Analysis Report on the Effect of the Thermodynamic Variables on Fluid and
Solid Surface
Prepared by: (XYZ)
Dated:
INTRODUCTION
The effect of thermodynamic variables on fluid and solid surfaces is an area that many scholars
have made great attempts to study. Notably, the thermodynamic behavior of the crude oil
extraction system is so critical that it determines the performance of the entire system. For
instance, in the oil extraction industry, Petroleum engineers would often be required to design
systems and processes that would enable effective and efficient extraction of the crude oil right
from beneath to the top. In the process, a number of thermodynamic factors are often at play.
Therefore, the focus of this paper is on how the thermodynamic variables affect the fluid and
solid surfaces. Notably, the analysis hereinafter provides an in-depth look at the reason for
discrepancies in the contact angle of CO2 brine-rock theory. However, it is imperative to consult
the previous relevant literature on the said topic.
LITERATURE REVIEW
As mentioned earlier, there are several scholarly works that have been done in the said topic.

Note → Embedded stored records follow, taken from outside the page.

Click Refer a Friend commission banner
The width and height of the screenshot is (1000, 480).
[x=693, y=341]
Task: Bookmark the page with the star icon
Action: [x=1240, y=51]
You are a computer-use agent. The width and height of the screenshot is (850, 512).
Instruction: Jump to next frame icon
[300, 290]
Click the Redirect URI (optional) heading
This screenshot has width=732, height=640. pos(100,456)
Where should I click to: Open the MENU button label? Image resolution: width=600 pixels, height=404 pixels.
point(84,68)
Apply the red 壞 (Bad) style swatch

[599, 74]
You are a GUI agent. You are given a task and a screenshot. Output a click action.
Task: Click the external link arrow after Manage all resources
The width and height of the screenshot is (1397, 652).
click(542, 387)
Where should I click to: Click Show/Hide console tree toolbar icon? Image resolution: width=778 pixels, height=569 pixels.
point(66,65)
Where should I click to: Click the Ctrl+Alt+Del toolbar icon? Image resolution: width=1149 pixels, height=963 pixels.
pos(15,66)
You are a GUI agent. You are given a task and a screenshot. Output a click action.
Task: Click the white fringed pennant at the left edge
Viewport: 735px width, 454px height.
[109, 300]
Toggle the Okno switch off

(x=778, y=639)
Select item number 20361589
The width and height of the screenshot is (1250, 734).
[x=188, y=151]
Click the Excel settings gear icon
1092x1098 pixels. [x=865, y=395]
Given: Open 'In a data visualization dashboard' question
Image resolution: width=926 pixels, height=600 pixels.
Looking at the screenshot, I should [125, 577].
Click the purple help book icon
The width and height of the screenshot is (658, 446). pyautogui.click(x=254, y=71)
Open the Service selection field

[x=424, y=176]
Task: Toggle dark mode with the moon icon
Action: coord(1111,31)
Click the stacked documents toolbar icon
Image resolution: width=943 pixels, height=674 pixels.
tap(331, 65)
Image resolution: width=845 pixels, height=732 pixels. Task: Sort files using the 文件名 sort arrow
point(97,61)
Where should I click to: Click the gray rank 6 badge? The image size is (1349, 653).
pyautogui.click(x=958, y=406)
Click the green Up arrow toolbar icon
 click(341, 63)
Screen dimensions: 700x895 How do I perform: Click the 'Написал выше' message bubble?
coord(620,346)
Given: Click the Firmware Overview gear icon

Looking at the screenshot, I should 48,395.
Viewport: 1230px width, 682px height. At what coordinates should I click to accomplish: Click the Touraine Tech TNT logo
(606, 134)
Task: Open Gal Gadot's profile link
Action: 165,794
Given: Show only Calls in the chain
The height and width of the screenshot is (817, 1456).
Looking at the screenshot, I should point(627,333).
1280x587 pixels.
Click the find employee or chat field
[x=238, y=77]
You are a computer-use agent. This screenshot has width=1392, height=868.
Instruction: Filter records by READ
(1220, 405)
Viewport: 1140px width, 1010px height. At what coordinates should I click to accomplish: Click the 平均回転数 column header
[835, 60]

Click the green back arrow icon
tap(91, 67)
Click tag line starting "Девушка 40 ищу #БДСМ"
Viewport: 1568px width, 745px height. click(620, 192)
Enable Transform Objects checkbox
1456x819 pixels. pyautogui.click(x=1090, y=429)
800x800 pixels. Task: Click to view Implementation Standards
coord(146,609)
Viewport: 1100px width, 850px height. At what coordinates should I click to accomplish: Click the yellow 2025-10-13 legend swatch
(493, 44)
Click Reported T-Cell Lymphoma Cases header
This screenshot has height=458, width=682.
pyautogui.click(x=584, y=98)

Okpara, Ogedengbe, Marc. Rosen (2014) explored the effects fluid velocity and thermal
boundary layer has on the surfaces. Two parallel flat plates were considered for the purpose of
the study. In this study, the author reveals the behavior of the solid surface particles as
propagation of heat is controlled within the plates. There was a mix of ordered and chaotic
movement of particles near the boundary. Notably, there is a thin layer of fluid along the
boundary whose thermal and velocity profiles are more pronounced than in any other region
between the plates. This led to an interesting discovery that: velocity profiles in such a system is
distributed both in horizontal and vertical fashion. The study therefore underscored the criticality
of considering the boundary layer for both the thermal and velocity distributions in the system
hence providing control strategies in the design and operation of the said system.
Additionally, Malvandi, Hedayati & Ganji (2013) made greater attempts to optimize the fluid
flow over an isothermal moving plate. In this case, temperatures were maintained and the focus
shifted to the flow characteristics of the fluid. The aim was to minimize the entropy that is often
the cause for irreversibility in the system. In fact, they observed that: as the plate velocity was
increased, the solution stability decreased and interestingly, the plate moved faster than the fluid.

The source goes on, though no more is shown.